Lesson number 1 is that we are all children, like it or not, and we have an Authority, as well as our earthly authorities. If we submit and let the ultimate Teacher and Parent control our bow arms for us, we will be able to make the most beautiful sound possible. If we think we can do it better on our own if we just work harder, we will make a scratchy, horrible sound. That's hard to unlearn.
Lesson number 2 comes from listening. The way I teach young beginners how to play new songs is by listening to them on the CD over and over again until the tunes are stuck in their memory, like new words for an infant building its vocabulary. This not only frees up the student to concentrate on technique, but also gives him a pattern of tone, phrasing, etc. to imitate. The music will flow out of the student naturally as if a recording were played in his mind, rather than "the C# comes after the E, then two beats on the B," etc. When the student has trouble remembering how to play the notes to a piece, all I ever say is, "Go home and listen some more." If the student has learned the notes wrong, my usual line is, "This week, listen to this piece more often than you play it. If you play it three times a day, listen to it four times; if you play it ten times, listen to it eleven times."
Oddly enough, this answers a philosophical question involving what we should be studying as Christians. Sometimes I've asked the question, "Should I study other religions, what other people believe as well as the Bible, so that I can relate to them and be able to answer their questions with knowledge of where they're coming from, rather than ignorance of everyone else's worldviews except my own?" It's a tough question, because it does make sense; however, the more we study other worldly philosophies without truly grounding our own beliefs the more danger we're in to be influenced by them.

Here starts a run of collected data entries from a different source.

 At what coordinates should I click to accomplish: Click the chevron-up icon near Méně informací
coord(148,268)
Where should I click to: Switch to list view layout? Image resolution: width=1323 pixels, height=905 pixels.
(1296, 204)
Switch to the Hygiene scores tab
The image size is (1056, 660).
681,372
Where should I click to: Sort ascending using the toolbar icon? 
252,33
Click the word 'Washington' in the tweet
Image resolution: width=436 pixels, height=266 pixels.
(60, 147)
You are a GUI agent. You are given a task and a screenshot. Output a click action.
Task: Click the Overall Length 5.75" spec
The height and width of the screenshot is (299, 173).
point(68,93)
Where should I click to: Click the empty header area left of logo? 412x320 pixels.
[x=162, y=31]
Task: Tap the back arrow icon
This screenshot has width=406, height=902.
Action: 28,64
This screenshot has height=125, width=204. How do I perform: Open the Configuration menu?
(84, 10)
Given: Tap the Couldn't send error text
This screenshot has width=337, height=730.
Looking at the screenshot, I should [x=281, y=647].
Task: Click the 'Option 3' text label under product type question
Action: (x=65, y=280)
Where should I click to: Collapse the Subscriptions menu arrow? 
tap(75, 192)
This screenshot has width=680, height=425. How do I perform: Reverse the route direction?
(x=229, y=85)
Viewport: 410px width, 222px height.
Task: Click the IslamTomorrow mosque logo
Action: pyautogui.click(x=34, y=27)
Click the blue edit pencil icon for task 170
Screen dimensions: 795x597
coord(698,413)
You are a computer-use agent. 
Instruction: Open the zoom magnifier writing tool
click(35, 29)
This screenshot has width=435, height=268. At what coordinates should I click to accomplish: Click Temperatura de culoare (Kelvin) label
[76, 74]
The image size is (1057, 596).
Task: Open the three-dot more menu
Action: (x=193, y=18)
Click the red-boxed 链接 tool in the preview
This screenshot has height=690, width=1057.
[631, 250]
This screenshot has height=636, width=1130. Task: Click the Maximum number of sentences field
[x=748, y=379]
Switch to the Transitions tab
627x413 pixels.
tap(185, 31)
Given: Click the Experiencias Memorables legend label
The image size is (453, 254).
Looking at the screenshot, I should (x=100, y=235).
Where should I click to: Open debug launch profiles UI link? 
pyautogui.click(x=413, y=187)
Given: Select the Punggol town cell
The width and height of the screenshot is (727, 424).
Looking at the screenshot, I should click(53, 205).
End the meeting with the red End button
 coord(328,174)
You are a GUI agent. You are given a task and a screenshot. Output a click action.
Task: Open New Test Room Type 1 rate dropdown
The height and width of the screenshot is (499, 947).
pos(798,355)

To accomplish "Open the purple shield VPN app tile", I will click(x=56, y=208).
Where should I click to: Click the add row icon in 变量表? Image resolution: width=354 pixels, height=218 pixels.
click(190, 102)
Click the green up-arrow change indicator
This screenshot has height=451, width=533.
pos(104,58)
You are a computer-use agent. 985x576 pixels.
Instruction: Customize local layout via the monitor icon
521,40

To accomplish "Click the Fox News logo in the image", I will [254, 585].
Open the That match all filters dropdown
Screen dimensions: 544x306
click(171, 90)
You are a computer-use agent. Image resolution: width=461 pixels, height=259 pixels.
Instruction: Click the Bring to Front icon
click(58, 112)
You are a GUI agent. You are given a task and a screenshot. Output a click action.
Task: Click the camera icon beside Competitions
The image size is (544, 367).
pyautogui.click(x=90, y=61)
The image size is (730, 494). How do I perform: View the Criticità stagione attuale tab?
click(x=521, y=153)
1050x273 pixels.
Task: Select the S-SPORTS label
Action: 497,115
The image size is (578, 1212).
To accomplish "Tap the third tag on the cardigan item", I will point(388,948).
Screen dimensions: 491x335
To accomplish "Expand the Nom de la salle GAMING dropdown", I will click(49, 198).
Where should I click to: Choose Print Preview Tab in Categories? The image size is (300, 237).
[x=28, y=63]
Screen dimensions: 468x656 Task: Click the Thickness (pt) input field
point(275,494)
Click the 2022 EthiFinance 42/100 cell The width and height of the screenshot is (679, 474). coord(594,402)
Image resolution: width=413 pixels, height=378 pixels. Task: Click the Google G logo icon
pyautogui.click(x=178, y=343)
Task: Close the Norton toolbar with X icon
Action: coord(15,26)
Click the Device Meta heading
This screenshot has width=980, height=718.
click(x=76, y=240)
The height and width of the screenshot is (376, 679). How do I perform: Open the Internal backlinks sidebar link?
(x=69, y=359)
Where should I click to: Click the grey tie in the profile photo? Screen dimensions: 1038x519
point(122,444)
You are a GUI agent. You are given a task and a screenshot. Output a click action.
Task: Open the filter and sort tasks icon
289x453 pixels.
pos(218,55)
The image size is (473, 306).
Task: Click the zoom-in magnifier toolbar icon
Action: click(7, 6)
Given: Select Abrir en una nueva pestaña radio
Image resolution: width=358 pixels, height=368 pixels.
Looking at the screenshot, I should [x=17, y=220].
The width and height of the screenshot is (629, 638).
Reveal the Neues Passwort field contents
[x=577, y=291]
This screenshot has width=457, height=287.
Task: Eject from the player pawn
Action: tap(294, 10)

How is this idea related? If my students have not listened to the CD enough to know the correct notes, they will have their own ideas stuck in their heads, and no matter how much they practice, they will be practicing the wrong notes to perfection. Practicing is great, though. Just be sure to study the real thing more than you practice your own wrong notes. Likewise, intellectual study and philosophical thoughts are great. Just be sure to study the real thing more than you study your own ideas, otherwise, you won't have the Pattern in your head, and your own philosophies will take precedence.
This thought occured to me when I was reading from 1 Testimonies, a letter of reproof to a Brother Hull: "You will receive more strength by spending one hour each day in meditation, and in mourning over your failings and heart corruptions and pleading for God's pardoning love and the assurance of sins forgiven, than you would by spending many hours and days in studying the most able authors, and making yourself acquainted with every objection to our faith, and with the most powerful evidences in its favor." (1T 433-434)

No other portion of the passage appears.